BY KHANYILE MLOTSHWA
THE South African government has resolved to stop renewing the Zimbabwean Special Permits (ZEPs) that will expire next month and opted to give the permit holders a year to move to other visas or face deportation.
South African minister in the Presidency, Mondli Gungubele, made the announcement yesterday during a media briefing on the outcomes of a Cabinet meeting held in the neighbouring country, where he said unsuccessful visa applicants would have to be deported.
“Following its deliberations, government decided to no longer issue extensions to the Zimbabweans’ exemption and special dispensations,” he said.
“However, Cabinet decided on a 12-month grace period at the expiry of the current Zimbabwe Exemption Permits (ZEPs). During this period, holders of this permit should apply (for) other permits appropriate to their particular status or situation. At the expiry of this 12-month period, those who are not successful will have to depart the republic or be deported”
Gungubele, however, did not give the reasons for the decision.
Zimbabwean representatives in South Africa insisted that they would seek dialogue with the South African government on the reasons for the decision that will affect about 300 000 ZEP holders.
African Diaspora Forum leader Vusumuzi Sibanda said the South African government gave in to pressure from right-wing elements that include the #PutSouthAfricaFirst movement, knowing full well the courts would reverse the decision.
“The ANC [African National Congress] might be responding to the right-wing that is getting momentum. But this is not the end of the road. There is a court challenge and more is likely to happen on that front.

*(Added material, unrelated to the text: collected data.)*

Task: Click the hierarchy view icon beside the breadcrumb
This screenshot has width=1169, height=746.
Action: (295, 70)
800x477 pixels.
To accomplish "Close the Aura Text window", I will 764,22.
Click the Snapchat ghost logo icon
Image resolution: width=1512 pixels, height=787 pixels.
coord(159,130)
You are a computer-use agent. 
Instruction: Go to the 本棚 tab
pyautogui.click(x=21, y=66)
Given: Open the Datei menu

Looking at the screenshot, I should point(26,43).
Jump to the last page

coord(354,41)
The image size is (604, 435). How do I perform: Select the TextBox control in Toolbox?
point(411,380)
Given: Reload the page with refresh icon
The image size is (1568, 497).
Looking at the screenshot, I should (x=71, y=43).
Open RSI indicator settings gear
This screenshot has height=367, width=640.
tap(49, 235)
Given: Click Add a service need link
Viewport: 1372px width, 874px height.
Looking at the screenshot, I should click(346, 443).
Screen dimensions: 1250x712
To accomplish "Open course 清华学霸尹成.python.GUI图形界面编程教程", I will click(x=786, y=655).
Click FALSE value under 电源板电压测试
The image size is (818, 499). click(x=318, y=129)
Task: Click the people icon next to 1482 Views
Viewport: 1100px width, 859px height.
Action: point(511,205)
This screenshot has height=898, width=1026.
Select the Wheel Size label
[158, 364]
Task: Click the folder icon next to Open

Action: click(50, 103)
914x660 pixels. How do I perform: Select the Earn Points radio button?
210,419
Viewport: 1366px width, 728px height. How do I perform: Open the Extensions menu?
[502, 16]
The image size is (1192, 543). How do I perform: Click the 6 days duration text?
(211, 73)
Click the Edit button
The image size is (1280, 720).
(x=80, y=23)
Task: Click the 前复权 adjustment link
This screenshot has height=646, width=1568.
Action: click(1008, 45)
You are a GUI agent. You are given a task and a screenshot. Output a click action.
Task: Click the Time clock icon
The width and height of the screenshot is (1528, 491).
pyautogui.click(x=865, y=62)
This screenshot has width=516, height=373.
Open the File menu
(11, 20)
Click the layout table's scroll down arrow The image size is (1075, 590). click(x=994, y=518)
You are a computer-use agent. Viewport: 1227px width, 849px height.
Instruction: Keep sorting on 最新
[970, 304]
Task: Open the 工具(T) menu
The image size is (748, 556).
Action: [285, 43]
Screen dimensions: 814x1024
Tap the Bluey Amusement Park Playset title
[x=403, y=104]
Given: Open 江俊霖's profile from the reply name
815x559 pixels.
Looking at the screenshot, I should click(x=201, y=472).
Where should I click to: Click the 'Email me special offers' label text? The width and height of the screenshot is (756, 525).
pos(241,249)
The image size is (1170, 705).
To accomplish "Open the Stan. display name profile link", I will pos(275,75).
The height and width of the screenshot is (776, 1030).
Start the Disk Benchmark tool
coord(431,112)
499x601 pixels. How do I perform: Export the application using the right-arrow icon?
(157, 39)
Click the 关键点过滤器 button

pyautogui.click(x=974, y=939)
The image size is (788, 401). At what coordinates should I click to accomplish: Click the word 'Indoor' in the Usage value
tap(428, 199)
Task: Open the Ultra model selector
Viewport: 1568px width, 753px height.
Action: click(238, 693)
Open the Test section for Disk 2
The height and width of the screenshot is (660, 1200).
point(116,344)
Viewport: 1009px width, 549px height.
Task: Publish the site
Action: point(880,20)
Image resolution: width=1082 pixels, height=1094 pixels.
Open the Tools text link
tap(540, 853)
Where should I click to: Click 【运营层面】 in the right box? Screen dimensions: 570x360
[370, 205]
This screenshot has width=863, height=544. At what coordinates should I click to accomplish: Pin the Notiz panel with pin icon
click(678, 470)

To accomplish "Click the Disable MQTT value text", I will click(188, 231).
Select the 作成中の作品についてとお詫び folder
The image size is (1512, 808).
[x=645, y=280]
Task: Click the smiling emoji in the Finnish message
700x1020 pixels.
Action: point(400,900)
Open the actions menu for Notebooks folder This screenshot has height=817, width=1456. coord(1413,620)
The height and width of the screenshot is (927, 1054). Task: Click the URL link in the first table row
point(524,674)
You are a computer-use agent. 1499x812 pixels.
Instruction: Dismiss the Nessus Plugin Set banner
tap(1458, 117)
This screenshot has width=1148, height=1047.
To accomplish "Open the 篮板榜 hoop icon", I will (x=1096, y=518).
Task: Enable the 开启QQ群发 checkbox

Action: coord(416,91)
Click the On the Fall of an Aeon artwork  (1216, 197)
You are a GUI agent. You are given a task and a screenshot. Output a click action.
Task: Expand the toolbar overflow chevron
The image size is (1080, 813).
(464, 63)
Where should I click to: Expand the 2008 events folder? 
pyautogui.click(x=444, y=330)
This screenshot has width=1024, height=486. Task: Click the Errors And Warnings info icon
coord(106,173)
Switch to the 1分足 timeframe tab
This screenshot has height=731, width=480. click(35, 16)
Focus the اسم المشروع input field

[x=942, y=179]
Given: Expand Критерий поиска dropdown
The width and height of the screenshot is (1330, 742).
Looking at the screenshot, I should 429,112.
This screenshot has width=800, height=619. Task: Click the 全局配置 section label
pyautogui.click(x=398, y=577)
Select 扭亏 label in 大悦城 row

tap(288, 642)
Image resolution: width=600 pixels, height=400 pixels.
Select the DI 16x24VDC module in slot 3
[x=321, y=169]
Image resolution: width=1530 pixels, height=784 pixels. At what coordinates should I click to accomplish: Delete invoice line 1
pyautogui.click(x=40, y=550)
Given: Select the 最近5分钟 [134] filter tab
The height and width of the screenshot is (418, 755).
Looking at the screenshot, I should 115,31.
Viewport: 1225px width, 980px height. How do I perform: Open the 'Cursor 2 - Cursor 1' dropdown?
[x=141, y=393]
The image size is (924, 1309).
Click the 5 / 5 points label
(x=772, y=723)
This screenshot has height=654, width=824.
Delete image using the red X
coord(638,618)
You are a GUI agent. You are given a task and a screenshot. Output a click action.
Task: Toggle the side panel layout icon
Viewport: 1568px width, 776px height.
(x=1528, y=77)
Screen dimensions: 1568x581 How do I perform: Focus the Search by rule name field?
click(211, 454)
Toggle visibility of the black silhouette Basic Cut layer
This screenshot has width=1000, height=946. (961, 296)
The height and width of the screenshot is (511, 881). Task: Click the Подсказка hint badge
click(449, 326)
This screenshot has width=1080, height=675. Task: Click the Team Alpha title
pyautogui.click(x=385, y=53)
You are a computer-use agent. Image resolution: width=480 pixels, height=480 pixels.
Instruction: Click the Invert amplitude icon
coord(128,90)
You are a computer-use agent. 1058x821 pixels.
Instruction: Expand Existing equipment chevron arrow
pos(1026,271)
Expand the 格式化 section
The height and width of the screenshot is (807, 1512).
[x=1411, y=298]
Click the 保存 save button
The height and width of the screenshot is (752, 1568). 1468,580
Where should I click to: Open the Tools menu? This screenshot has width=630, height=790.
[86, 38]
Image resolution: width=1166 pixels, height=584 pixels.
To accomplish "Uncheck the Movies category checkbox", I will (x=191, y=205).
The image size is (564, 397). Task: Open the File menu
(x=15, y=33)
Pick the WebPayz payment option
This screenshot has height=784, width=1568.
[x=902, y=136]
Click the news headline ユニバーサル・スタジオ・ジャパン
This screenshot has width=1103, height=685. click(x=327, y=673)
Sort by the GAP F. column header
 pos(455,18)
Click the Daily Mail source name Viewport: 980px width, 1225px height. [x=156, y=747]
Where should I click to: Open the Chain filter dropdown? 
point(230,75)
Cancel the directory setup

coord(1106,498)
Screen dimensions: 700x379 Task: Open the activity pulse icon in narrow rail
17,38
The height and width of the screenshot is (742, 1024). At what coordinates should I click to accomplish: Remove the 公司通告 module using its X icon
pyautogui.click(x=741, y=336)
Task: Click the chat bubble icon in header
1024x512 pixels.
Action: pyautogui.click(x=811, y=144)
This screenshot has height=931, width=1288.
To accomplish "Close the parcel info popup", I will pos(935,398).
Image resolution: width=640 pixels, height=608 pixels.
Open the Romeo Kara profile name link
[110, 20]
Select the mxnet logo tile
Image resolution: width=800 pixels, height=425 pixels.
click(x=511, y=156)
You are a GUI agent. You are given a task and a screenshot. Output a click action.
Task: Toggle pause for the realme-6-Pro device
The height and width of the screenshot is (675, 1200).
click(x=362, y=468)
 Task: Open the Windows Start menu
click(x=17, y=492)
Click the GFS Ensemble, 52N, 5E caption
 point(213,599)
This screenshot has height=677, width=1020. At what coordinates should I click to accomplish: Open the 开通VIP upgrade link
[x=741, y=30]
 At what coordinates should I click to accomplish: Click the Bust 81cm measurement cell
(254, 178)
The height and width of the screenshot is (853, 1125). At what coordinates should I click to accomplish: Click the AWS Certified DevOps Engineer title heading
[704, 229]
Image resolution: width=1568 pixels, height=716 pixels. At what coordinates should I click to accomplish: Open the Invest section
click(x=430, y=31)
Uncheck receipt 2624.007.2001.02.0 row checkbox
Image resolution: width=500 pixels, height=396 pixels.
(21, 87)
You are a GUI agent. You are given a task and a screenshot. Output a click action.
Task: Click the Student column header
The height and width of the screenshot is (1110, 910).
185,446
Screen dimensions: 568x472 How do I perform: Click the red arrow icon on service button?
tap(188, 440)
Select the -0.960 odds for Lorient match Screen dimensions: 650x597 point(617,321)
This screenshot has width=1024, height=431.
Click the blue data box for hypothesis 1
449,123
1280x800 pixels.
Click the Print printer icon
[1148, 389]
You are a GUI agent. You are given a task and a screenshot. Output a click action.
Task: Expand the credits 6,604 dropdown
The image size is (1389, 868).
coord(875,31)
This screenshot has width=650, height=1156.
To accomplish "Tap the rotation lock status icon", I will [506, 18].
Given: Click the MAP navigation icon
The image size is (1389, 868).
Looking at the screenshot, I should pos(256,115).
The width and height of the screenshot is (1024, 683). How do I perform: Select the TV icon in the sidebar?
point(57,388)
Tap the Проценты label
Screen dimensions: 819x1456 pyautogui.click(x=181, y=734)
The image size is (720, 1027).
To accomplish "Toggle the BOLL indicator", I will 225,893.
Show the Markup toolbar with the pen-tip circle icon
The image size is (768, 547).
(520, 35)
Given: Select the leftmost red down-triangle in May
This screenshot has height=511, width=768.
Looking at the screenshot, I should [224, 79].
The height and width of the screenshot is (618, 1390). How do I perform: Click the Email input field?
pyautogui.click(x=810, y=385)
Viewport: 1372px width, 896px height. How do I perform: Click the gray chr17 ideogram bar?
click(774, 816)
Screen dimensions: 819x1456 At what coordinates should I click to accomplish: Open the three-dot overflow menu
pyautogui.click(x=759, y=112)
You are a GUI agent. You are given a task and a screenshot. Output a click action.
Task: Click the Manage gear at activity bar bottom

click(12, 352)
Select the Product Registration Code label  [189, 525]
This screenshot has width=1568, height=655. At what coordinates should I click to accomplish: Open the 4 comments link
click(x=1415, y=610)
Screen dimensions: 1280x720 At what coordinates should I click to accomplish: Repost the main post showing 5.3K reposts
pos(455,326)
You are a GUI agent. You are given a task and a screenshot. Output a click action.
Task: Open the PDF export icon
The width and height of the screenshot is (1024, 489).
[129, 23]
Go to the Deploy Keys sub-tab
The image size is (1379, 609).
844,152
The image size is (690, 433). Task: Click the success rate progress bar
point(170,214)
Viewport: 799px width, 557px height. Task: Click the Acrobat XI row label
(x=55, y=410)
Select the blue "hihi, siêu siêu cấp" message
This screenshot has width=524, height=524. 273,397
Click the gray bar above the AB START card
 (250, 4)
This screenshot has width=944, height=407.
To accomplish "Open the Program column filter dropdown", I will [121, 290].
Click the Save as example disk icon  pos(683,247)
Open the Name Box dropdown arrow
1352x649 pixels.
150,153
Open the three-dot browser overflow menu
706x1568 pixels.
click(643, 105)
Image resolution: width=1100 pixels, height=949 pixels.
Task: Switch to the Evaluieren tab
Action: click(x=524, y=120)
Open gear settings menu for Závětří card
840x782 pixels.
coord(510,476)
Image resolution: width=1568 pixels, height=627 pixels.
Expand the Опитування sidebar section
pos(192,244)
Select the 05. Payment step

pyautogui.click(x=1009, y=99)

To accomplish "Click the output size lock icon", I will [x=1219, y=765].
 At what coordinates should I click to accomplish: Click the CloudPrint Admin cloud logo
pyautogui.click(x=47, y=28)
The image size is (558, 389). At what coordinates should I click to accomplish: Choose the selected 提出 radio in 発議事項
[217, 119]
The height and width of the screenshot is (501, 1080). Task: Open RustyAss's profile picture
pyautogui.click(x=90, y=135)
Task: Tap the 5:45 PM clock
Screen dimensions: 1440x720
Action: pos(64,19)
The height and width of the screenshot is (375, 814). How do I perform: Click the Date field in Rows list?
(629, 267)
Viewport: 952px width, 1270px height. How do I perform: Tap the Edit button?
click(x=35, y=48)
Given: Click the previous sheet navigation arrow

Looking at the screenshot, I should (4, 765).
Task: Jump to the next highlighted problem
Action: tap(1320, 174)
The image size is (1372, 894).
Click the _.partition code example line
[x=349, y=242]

For example, efforts to get this rectified in the courts are likely to be more pronounced,” he said.
Ngungubele had earlier alluded to growing xenophobic sentiments in the country.
“Cabinet noted the rising xenophobic sentiments in some parts of the country against foreign nationals,” he said.
“The onslaught of COVID-19 has affected all people in South Africa and the negative sentiments being perpetuated by a handful of people do not reflect the true state of relations between foreigners, living and working within our communities, and citizens.”
He urged communities to be vigilant and avoid being coerced into hating others.
Zimbabwe Community in South Africa leader Ngqabutho Mabhena said his organisation would engage Cyril Ramaphosa’s government on the decision.
“In the next few weeks and few days, we will be engaging the South African government to understand what informed this decision. Once we have understood what informed this decision, we will then seek to work around the decision and also consult the South African CSOs [civil society organisations], our partners that we have been working with over the years on the documentation of Zimbabweans in South Africa,” he said.